Di varietà quindi ce n’è a sufficienza, soprattutto rispetto al primo Redout. Ma pad alla mano, come si guida? Il senso della velocità è veramente estremo, anche alle classi più basse. Quel che abbiamo notato da subito è che rimanere sulla linea di guida ideale è più difficile, soprattutto nei salti. Abbiamo scoperto, ed è stata una gradita sorpresa, che le condizioni di guida cambiano in base alla location. Su circuiti molto caldi come El Cairo la navicella si surriscalderà molto più velocemente una volta attivato il turbo boost, che va quindi dosato con più parsimonia.

Come per il prequel, barre del turbo e della salute si ripristinano automaticamente col tempo. Allo stesso modo, la gravità cambia da pianeta a pianeta, e dovremo quindi dosare beccheggio e turbo nei salti. Risulta fondamentale quindi fare attenzioni alle condizioni del tracciato nel pre-gara.

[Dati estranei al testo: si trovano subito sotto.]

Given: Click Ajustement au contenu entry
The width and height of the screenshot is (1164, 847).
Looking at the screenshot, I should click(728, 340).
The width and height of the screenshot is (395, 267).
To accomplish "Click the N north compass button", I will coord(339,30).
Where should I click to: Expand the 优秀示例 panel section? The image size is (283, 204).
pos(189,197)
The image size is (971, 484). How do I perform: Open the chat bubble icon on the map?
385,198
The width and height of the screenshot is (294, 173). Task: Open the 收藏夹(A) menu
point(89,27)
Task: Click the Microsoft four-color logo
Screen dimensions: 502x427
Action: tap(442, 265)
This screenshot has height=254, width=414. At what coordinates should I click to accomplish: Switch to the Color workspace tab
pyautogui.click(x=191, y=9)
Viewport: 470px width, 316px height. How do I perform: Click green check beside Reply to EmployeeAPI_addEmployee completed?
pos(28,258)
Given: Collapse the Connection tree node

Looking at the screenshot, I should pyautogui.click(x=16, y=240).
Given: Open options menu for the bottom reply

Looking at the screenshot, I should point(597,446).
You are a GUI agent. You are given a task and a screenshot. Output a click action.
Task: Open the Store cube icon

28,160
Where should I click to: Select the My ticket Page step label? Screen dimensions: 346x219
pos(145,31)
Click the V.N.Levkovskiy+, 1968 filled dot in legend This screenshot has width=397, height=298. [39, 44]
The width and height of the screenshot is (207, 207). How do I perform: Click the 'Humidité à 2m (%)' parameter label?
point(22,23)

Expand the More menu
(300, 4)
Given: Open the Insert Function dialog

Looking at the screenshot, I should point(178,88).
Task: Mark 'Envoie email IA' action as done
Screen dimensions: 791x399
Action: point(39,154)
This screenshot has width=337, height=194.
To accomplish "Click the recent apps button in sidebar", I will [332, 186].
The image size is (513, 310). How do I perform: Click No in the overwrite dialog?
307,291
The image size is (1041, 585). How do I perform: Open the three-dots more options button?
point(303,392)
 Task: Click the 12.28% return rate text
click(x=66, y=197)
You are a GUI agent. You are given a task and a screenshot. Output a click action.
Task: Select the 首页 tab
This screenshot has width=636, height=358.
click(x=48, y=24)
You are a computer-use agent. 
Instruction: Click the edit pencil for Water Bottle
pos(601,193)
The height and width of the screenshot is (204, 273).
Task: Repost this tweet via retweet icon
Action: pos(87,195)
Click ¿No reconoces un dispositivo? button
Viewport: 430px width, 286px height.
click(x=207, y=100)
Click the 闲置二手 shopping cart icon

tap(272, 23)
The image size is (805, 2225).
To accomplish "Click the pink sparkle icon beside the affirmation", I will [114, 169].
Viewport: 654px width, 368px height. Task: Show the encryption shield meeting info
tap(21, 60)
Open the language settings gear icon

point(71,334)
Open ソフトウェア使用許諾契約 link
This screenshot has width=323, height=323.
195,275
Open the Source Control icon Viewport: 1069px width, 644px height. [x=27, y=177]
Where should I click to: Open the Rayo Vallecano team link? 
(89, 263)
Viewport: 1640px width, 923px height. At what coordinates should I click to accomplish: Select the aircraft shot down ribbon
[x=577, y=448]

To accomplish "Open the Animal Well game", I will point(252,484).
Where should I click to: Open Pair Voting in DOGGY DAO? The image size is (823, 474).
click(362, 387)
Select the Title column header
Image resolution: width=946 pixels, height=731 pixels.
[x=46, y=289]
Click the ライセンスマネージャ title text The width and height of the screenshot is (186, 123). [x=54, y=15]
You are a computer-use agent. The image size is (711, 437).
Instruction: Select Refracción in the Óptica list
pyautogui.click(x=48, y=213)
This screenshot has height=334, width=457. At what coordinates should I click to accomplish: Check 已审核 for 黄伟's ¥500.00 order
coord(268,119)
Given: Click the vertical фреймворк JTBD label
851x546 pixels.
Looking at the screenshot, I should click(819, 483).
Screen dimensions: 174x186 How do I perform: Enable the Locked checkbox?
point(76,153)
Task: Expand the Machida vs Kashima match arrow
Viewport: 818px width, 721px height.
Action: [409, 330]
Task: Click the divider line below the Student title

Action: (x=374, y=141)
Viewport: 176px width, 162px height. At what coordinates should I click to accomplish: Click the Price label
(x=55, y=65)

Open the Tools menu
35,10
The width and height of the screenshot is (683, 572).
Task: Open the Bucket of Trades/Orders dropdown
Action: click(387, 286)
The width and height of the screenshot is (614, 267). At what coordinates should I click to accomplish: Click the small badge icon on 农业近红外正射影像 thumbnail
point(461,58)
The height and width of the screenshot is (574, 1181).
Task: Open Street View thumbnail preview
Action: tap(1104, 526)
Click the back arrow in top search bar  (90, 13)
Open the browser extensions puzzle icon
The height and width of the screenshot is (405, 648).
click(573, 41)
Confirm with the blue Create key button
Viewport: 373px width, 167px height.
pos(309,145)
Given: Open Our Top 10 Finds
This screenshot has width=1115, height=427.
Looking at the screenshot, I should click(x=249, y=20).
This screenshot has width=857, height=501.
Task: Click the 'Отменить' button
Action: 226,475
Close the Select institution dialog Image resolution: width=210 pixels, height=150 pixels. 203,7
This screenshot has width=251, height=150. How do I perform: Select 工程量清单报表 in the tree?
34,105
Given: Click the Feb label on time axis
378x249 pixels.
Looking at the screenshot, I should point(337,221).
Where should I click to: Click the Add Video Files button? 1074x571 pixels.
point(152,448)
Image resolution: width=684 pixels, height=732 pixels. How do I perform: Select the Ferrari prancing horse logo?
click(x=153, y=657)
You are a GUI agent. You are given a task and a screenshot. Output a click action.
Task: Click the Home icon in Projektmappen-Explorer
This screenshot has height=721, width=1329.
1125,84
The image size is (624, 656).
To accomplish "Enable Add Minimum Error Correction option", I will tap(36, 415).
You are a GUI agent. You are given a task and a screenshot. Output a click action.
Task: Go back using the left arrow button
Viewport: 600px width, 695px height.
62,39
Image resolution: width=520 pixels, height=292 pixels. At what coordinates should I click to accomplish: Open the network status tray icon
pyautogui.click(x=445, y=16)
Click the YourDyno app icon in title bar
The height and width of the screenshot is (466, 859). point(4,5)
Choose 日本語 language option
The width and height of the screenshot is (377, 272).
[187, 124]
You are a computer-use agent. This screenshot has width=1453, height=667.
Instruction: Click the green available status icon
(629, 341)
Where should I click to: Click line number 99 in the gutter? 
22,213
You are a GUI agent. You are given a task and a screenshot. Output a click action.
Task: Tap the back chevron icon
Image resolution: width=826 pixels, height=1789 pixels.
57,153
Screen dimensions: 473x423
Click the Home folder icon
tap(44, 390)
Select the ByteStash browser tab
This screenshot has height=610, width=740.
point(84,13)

Un problema che abbiamo però riscontrato, che era presente anche nel prequel, è che mancano le mappe dei tracciati. Non solo manca la mappa (anche parziale) in-game, ma non è presente nemmeno nel pre-gara e manca anche un indicatore della difficoltà del tracciato. Se è vero che correndo a 1500 km/h non si ha spesso il tempo per guardare in basso una mappa, è anche vero che nelle sezioni di rettilinei si potrebbe memorizzare la successiva sequenza di curve ed essere più pronti. Quanto meno, gli sviluppatori hanno inserito un sistema di preavviso delle curve in stile rally. Meglio di niente ma per correre con successo e vincere, bisogna prima memorizzare i tracciati e l’unico modo è tramite schianti a ripetizione e podi mancati.

Per fortuna c’è anche un solido sistema di aiuti alla guida che aumenta l’accessibilità. Ci sono diversi livelli di difficoltà che tarano l’abilità dell’IA, con il sistema di aiuti che è separato e offre 6 livelli preimpostati con 10 slider che possono essere modificate per creare un profilo personalizzato. Imparare a governare bene la nave è fondamentale per avere buoni risultati in gara, anche perché in Redout 2 non c’è alcun barlume di arma.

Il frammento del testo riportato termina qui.